High-ranking US Army officers who witnessed training operations at Toorbul Point included Lieut-Gen R Eichelberger, 2-i-c to Supreme Allied Commander General Douglas MacArthur. Commander John Band, officer-in-charge of the naval wing (RAN Station No. 5) at the Toorbul Point combined school also tendered an official final report as his Army contemporary, Lieut.-Col. Rose, had done.

This aerial view of the early stages of construction of the Bribie Island bridge in 1961 - 16 years after the end of WW2 - shows the remains of jetties built by Australian Army personnel of 2/7 Bn. in 1942.

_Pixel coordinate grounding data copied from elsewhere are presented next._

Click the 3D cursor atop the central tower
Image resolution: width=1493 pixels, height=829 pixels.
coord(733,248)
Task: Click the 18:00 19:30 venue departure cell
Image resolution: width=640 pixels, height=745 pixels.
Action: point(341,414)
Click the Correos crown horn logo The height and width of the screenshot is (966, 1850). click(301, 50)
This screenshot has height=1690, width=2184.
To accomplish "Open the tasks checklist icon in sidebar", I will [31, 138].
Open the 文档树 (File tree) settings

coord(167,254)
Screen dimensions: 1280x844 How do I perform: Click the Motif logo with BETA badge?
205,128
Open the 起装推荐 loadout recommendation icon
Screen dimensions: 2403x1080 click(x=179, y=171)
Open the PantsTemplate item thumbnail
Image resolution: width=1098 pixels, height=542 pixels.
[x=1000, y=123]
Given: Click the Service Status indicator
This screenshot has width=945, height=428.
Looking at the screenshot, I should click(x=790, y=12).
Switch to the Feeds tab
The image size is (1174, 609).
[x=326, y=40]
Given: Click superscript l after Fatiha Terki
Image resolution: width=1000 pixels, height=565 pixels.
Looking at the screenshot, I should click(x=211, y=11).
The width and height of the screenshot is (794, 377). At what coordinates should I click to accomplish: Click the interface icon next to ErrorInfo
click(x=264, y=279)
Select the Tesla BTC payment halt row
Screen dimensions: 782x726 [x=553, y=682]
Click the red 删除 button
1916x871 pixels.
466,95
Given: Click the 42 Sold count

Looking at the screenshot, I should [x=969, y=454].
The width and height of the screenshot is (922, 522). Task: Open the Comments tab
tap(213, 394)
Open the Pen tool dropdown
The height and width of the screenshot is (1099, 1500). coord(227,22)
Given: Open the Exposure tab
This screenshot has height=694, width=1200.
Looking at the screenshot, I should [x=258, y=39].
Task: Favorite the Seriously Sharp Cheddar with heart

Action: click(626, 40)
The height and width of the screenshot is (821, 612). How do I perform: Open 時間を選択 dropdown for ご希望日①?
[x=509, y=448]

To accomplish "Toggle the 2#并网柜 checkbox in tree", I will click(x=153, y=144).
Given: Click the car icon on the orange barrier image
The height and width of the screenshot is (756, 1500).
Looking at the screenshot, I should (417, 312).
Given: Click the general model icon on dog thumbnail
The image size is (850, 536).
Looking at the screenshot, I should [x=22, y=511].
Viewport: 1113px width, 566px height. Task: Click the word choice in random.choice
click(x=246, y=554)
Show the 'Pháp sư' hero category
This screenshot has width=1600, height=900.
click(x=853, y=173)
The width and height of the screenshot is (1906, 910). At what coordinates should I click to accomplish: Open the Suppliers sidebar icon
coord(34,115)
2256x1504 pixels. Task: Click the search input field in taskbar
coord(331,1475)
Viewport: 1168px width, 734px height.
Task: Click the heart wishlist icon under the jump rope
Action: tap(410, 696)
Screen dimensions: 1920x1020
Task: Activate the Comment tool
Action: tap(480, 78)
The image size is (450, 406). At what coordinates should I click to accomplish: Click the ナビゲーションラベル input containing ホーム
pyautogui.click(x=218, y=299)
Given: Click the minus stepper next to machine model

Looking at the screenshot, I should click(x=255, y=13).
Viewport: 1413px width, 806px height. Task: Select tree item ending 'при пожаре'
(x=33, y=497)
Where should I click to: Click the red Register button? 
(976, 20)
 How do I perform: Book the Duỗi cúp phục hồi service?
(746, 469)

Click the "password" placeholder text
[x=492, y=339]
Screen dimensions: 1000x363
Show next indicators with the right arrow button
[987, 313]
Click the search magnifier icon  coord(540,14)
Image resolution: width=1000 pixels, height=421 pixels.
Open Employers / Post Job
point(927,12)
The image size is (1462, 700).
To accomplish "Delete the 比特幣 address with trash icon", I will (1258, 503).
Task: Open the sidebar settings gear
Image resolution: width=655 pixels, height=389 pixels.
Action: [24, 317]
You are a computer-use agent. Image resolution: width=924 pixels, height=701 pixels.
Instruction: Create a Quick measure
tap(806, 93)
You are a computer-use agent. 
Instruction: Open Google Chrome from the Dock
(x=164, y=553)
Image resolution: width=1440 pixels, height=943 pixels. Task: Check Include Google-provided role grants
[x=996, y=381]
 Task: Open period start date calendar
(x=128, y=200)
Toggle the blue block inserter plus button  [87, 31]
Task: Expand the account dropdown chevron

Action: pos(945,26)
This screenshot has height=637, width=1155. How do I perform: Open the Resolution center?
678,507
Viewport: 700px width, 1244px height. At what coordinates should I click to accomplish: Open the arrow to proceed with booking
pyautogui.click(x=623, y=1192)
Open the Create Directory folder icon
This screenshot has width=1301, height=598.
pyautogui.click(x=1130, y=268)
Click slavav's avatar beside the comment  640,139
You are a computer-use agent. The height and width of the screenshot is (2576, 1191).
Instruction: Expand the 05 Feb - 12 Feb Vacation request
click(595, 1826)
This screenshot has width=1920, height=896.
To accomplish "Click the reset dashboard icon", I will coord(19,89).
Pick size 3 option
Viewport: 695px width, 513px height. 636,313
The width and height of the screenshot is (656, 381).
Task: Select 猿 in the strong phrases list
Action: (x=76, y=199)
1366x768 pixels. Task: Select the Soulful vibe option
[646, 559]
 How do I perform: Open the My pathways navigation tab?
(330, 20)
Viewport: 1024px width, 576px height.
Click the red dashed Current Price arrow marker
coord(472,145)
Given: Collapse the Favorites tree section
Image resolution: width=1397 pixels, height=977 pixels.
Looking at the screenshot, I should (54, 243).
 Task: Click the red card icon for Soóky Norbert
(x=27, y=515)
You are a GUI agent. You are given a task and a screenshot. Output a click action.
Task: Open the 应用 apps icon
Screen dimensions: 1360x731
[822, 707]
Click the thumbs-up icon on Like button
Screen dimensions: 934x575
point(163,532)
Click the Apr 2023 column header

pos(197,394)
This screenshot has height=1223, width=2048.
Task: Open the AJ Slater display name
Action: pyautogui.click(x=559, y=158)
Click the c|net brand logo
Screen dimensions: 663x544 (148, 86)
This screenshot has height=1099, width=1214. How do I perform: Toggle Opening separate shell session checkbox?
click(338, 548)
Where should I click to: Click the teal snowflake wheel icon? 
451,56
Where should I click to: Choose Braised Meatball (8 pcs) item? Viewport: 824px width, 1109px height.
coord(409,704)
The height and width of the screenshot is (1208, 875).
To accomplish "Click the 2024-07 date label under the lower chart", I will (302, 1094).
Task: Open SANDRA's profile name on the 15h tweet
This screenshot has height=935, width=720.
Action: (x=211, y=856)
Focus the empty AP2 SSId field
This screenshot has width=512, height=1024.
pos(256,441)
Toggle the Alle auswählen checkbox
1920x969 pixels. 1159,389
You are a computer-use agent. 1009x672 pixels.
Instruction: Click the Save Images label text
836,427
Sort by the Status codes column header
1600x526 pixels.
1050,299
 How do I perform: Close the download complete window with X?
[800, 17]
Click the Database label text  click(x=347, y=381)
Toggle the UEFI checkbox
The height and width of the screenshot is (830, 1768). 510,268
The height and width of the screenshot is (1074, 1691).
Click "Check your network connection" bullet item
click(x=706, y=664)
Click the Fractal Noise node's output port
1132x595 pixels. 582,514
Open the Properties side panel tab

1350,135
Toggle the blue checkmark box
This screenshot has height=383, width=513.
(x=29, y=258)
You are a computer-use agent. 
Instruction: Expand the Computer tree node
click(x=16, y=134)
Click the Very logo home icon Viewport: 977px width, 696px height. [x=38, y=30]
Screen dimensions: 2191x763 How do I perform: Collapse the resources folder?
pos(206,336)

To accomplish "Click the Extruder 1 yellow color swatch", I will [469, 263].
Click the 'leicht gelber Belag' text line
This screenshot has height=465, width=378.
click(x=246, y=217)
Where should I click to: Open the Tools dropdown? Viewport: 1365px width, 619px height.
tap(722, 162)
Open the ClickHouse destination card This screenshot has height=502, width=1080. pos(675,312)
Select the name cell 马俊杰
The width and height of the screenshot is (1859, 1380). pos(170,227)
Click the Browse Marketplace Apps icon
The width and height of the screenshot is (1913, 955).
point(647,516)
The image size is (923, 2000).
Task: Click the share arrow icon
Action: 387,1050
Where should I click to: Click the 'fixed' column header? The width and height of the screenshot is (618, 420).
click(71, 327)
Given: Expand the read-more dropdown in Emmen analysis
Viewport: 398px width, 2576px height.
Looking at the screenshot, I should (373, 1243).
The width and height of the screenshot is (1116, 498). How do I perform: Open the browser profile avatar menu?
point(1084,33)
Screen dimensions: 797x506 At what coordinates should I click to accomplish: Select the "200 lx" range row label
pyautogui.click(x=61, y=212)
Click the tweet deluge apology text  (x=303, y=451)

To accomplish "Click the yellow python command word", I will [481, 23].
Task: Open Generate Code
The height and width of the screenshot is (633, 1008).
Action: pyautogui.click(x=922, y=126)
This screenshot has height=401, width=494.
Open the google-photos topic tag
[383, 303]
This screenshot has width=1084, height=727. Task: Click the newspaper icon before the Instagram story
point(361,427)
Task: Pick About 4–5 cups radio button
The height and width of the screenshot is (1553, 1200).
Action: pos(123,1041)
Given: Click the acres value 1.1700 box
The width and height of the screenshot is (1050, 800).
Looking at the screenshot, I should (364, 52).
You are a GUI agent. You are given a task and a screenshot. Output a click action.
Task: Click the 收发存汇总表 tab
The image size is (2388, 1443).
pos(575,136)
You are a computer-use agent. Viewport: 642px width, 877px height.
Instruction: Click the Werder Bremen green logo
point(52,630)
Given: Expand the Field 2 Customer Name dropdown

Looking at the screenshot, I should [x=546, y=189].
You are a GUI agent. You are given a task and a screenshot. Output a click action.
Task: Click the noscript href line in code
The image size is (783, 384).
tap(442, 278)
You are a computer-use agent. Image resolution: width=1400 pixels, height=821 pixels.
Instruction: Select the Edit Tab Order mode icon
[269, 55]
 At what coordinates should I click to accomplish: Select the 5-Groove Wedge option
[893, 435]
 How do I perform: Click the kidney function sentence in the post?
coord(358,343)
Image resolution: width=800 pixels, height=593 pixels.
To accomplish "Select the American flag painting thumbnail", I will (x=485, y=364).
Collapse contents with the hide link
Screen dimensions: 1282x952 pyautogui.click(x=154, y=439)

Cdr. Band wrote on March 15, 1943: “Our allies, the American amphibious group here, have now become a permanent detachment. They are proceeding to get plans out to build quite an elaborate show to accommodate between 400 and 500 seamen, side by side with the Australian Naval wing.” Referring to the early stages of the school and construction of the personnel jetty, Cdr. Band wrote: “Permanent mooring lines were rigged on the jetty to which were secured folding boats as used by Army engineers for bridging. They were secured so that they could be warped (at an angle) alongside two pontoons, one on either side of the jetty. “When this system was organised, a full infantry battalion of equipped troops could embark in seventeen minutes.” With Toorbul Point now under its control from March, 1943, the US Navy maintained the base for the training of crews of landing craft and also participated in some assault exercises with US troops on the eastern beach of Bribie Island.
Era of the “seamen soldiers”
With the Japanese retreating in the South-west Pacific area, the Americans moved out of the camp and, from late 1944, it was occupied by “seamen soldiers” of Australian Army Water Transport, REI, the units being the 42nd and 43rd landing craft companies of 54th Port Transport. The latter group had a complement of three officers and 140 personnel, who arrived at Toorbul Point in 20 barges each weighing 40 tons. Daily training in the nearby waters of Moreton Bay took the form of sea trials and testing of the barges in preparation for the landing of essential supplies for Allied troops in the war zones in the Pacific islands. When word reached the camp of the Japanese surrender in August, 1945, celebrations ran high over beers in the mess. The then commanding officer, a major who wore a revolver at all times, reportedly withdrew the firearm from its holster and fired celebratory shots into the floor as he approached the bar. The Toorbul Point area used for military purposes in WW2 was bounded by Pumicestone Passage, the area west towards Ningi, including today’s Spinnaker Sound and its environs, and the sloping land now intersected by Bestmann Road. A high-ranking army officer has estimated that the camp covered an area of approximately four square kilometres.